There are many things that capitalism has proven good at, with the appropriate level of regulation and oversight. I think many people have realized that monetizing human interactions is not a great thing for the humans. Various alternative social media platforms have come up over the years, attempting to break the network effect problem that keeps people on Facebook and Twitter. Mastodon appears to be the protocol that may actually finally beat the profit-focused social media world.

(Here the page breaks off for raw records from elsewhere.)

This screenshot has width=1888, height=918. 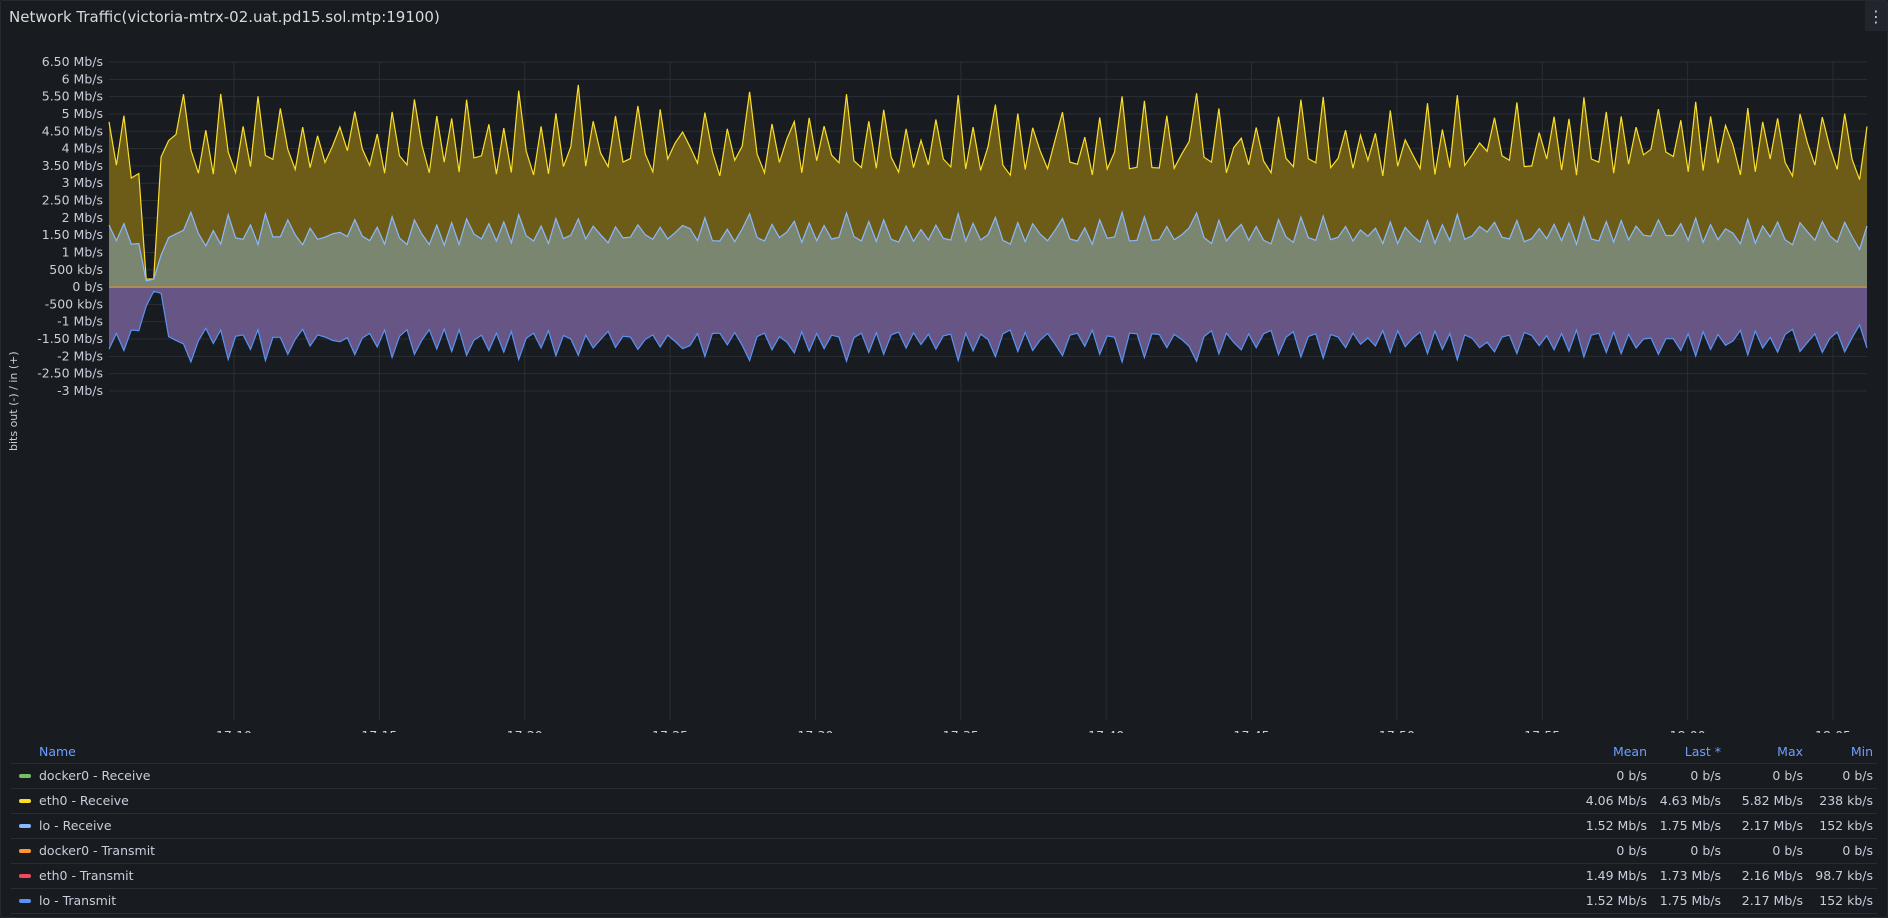 What do you see at coordinates (944, 752) in the screenshot?
I see `legend-header: Name Mean Last * Max Min` at bounding box center [944, 752].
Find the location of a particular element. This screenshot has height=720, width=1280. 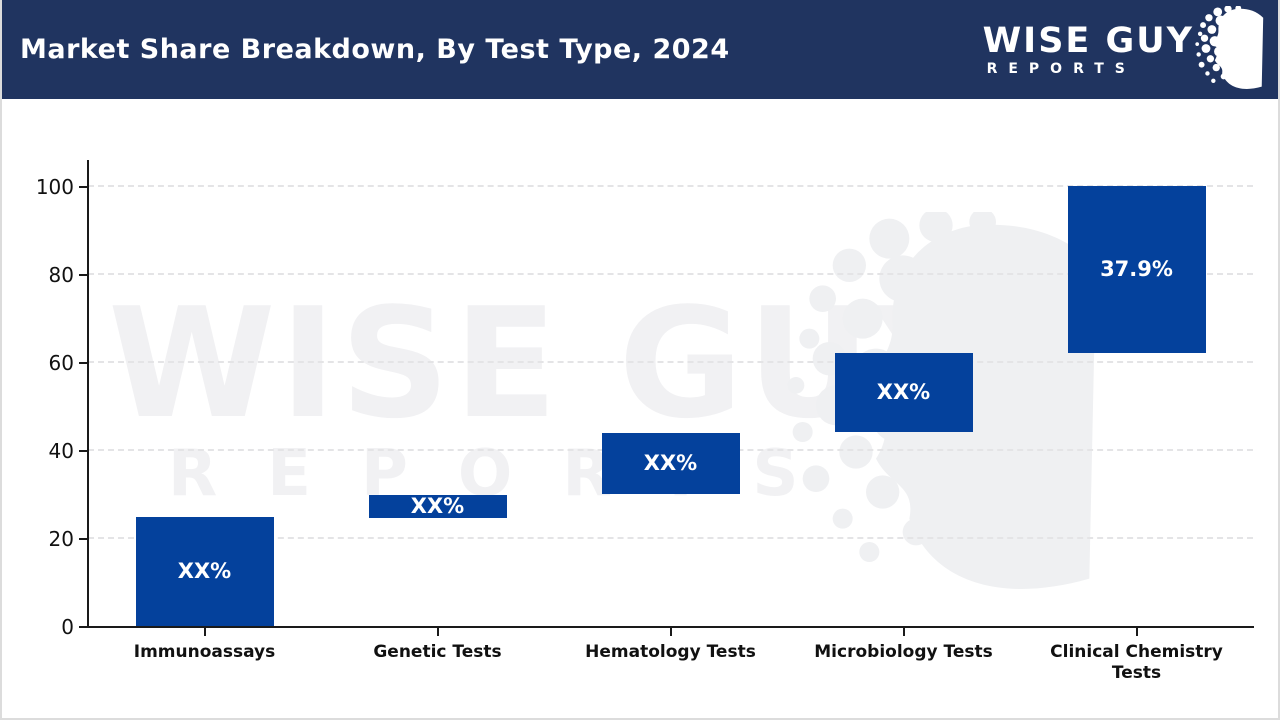

y-tick-label-100: 100 is located at coordinates (54, 187).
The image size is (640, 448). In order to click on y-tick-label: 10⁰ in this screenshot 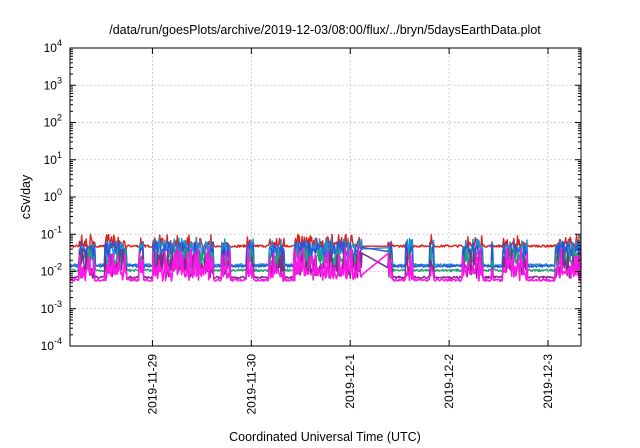, I will do `click(53, 196)`.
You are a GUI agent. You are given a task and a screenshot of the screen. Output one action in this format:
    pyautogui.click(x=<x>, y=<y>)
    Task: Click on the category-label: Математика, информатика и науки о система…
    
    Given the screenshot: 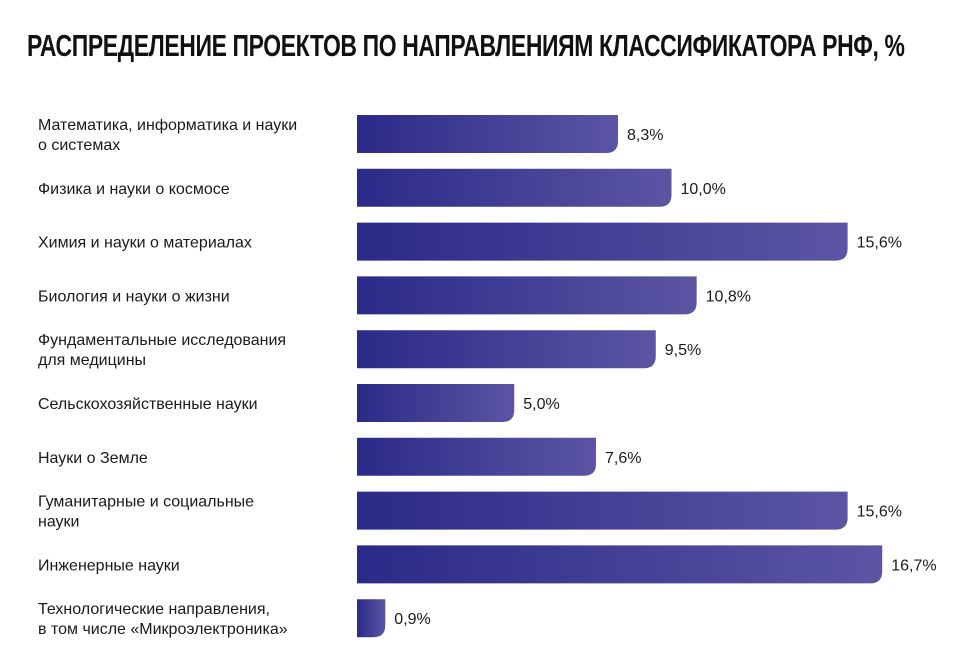 What is the action you would take?
    pyautogui.click(x=168, y=136)
    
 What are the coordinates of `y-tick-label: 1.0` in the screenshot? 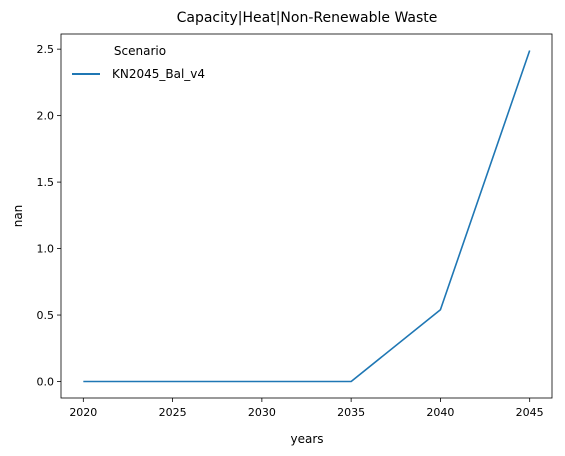 It's located at (46, 250).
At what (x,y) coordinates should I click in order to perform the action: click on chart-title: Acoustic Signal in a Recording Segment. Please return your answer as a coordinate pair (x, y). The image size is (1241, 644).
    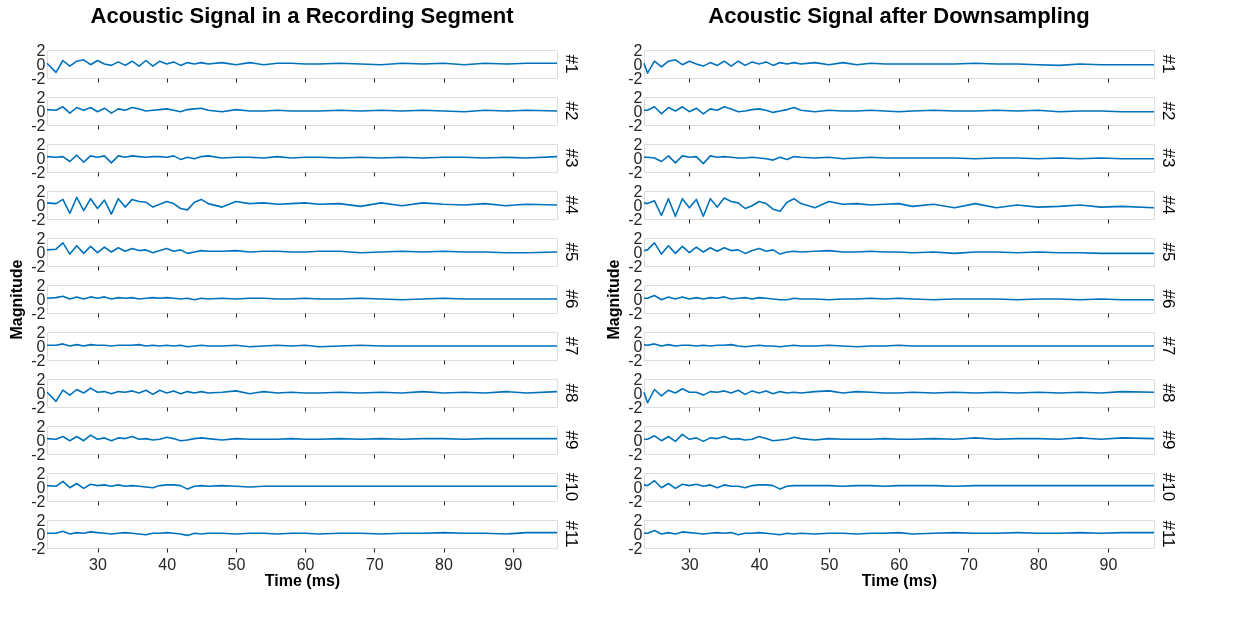
    Looking at the image, I should click on (302, 16).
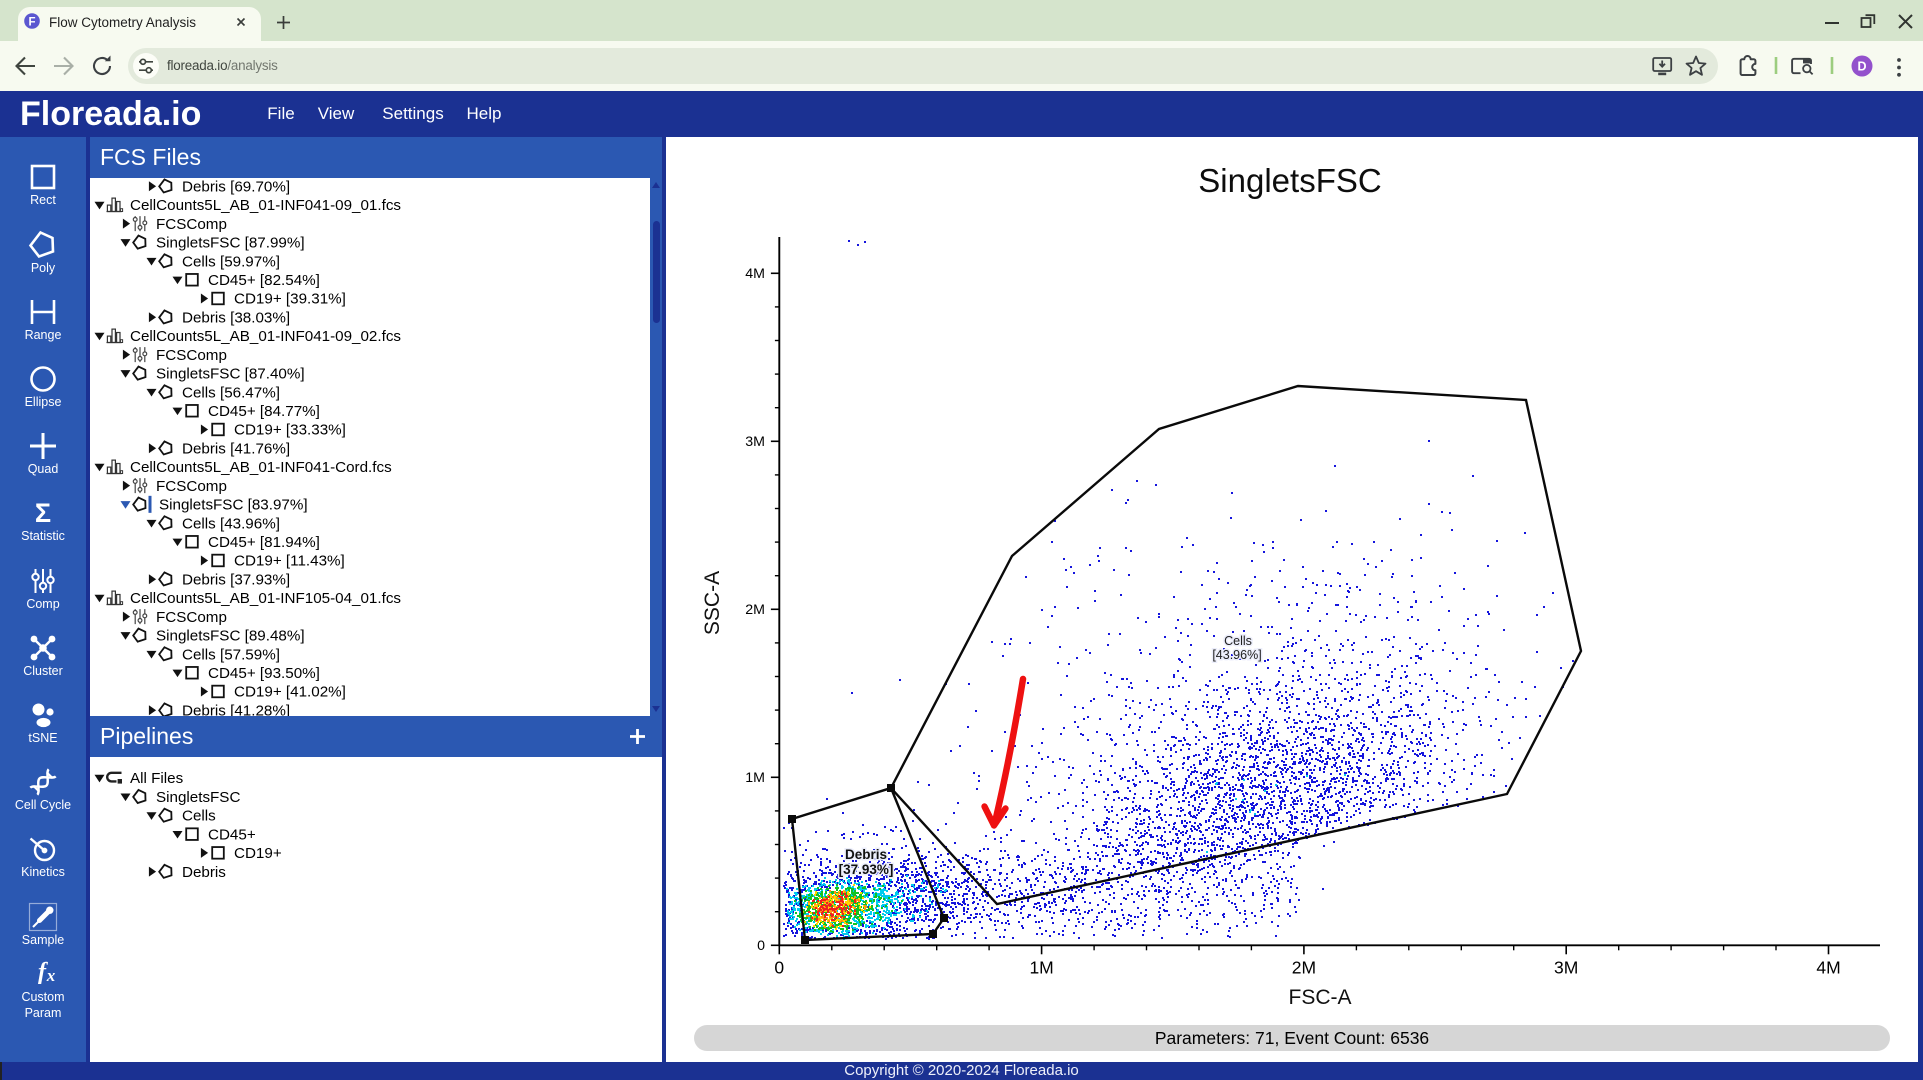  I want to click on svg-text: [37.93%], so click(866, 870).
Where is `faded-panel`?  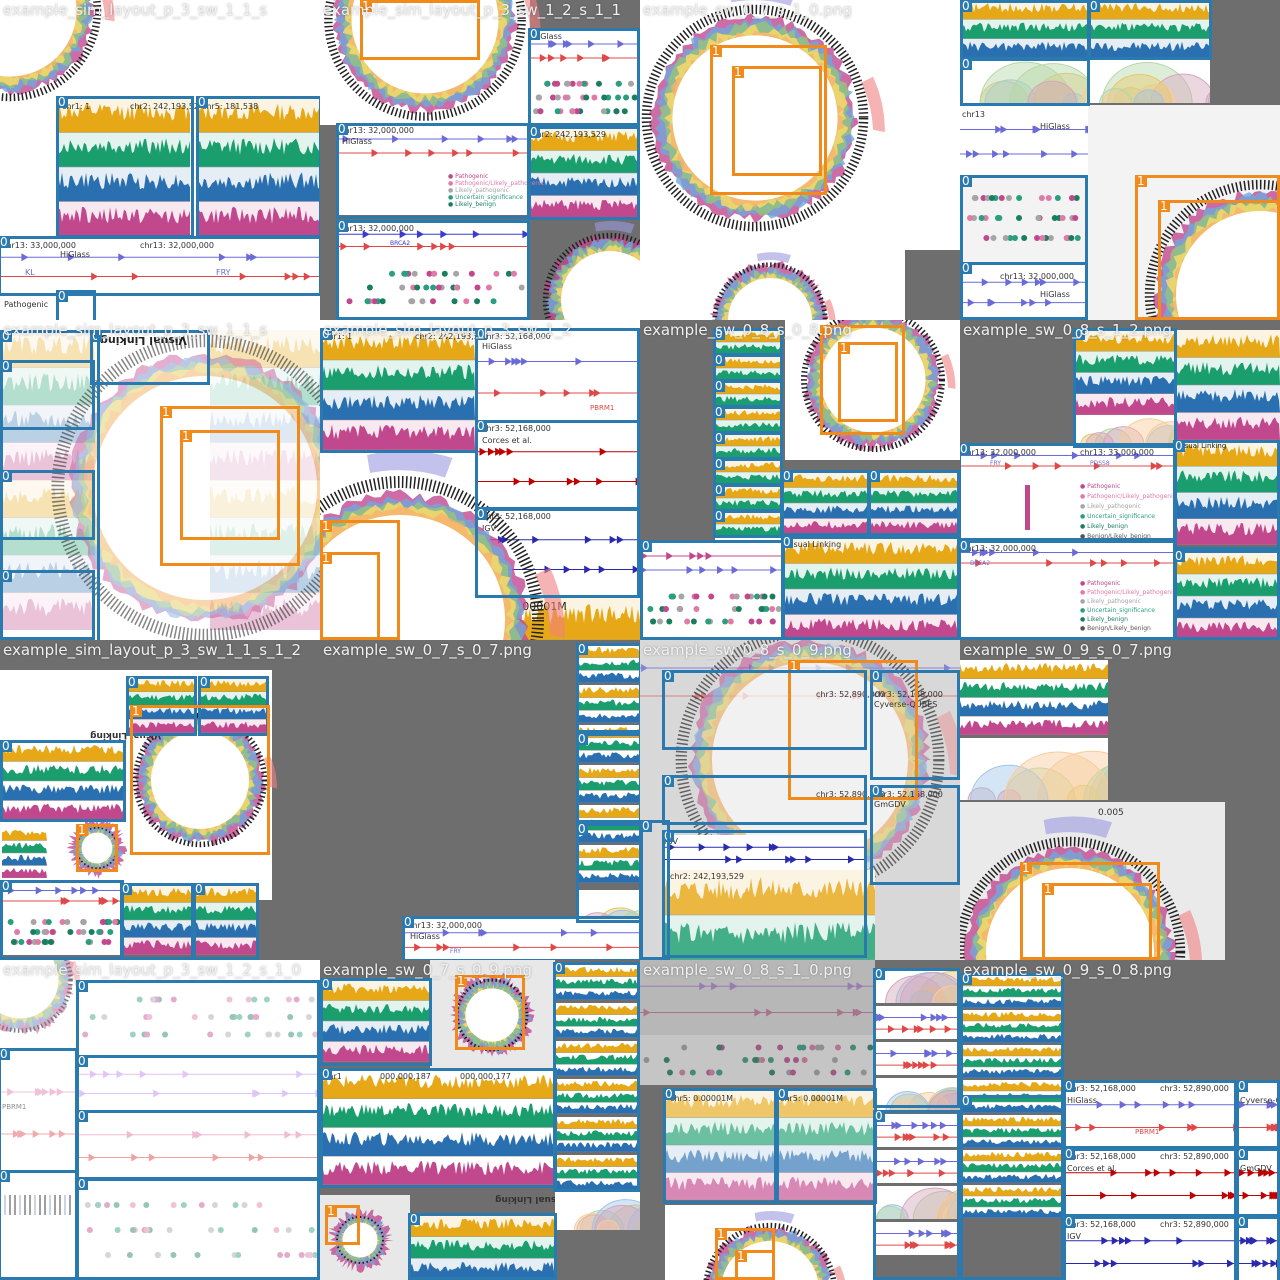
faded-panel is located at coordinates (38, 1228).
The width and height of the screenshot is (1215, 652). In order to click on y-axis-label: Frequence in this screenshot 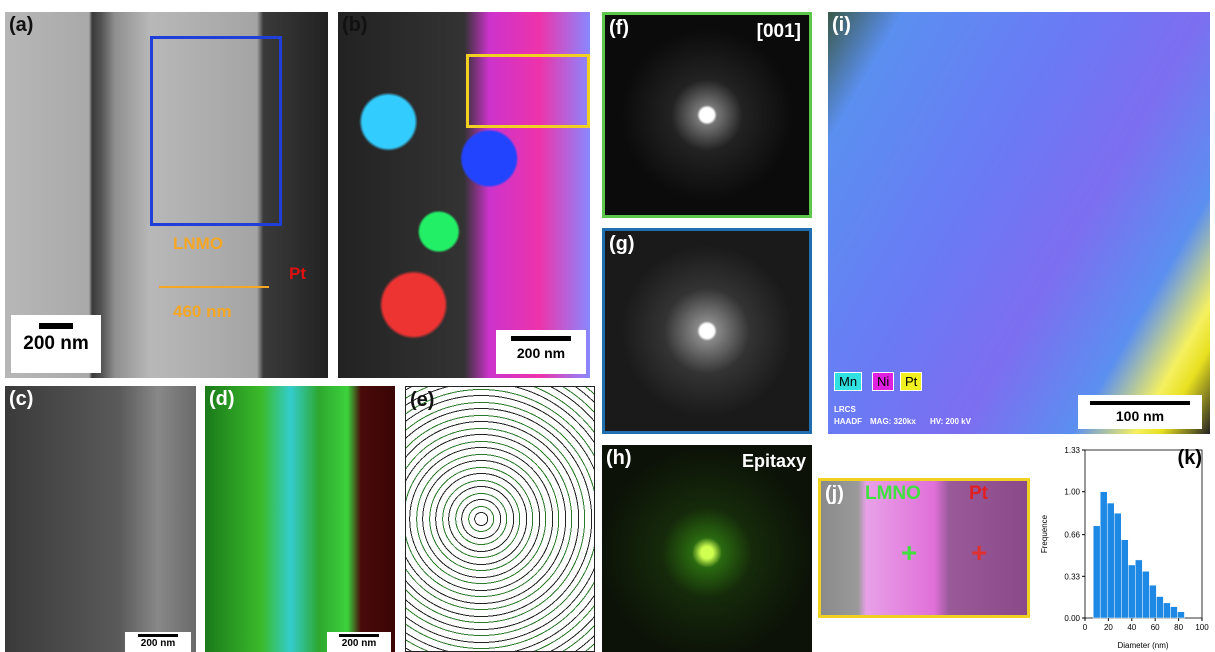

Mastodon is more a set of communication standards than it is a web site or platform. The main site, mastodon.social, has reached its capacity long ago. When I created my first Mastodon account, in 2017, they were already telling people to join mastodon.cloud for general-purpose uses, or to find one of the other instances that had already popped up. I’m not going to reiterate what others have written about the service, but the federation and deliberate nature of connecting, and the non-profit nature of the entire fediverse (get used to weird terminology), really seems like something that may take off.
There are thousands of Mastodon users, broken into different servers with different communities, but they can all (within limits) link together. If you’re tired of Mark Zuckerberg’s robots telling you that pointing to the hate speech is worse than hate speech, or if you’re tired of Elon Musk spreading misinformation on his personal web site, maybe check out Mastodon. It’s a slower, simpler, more social media site.
Oh, and read Cory Doctorow. He’s pretty damned clever.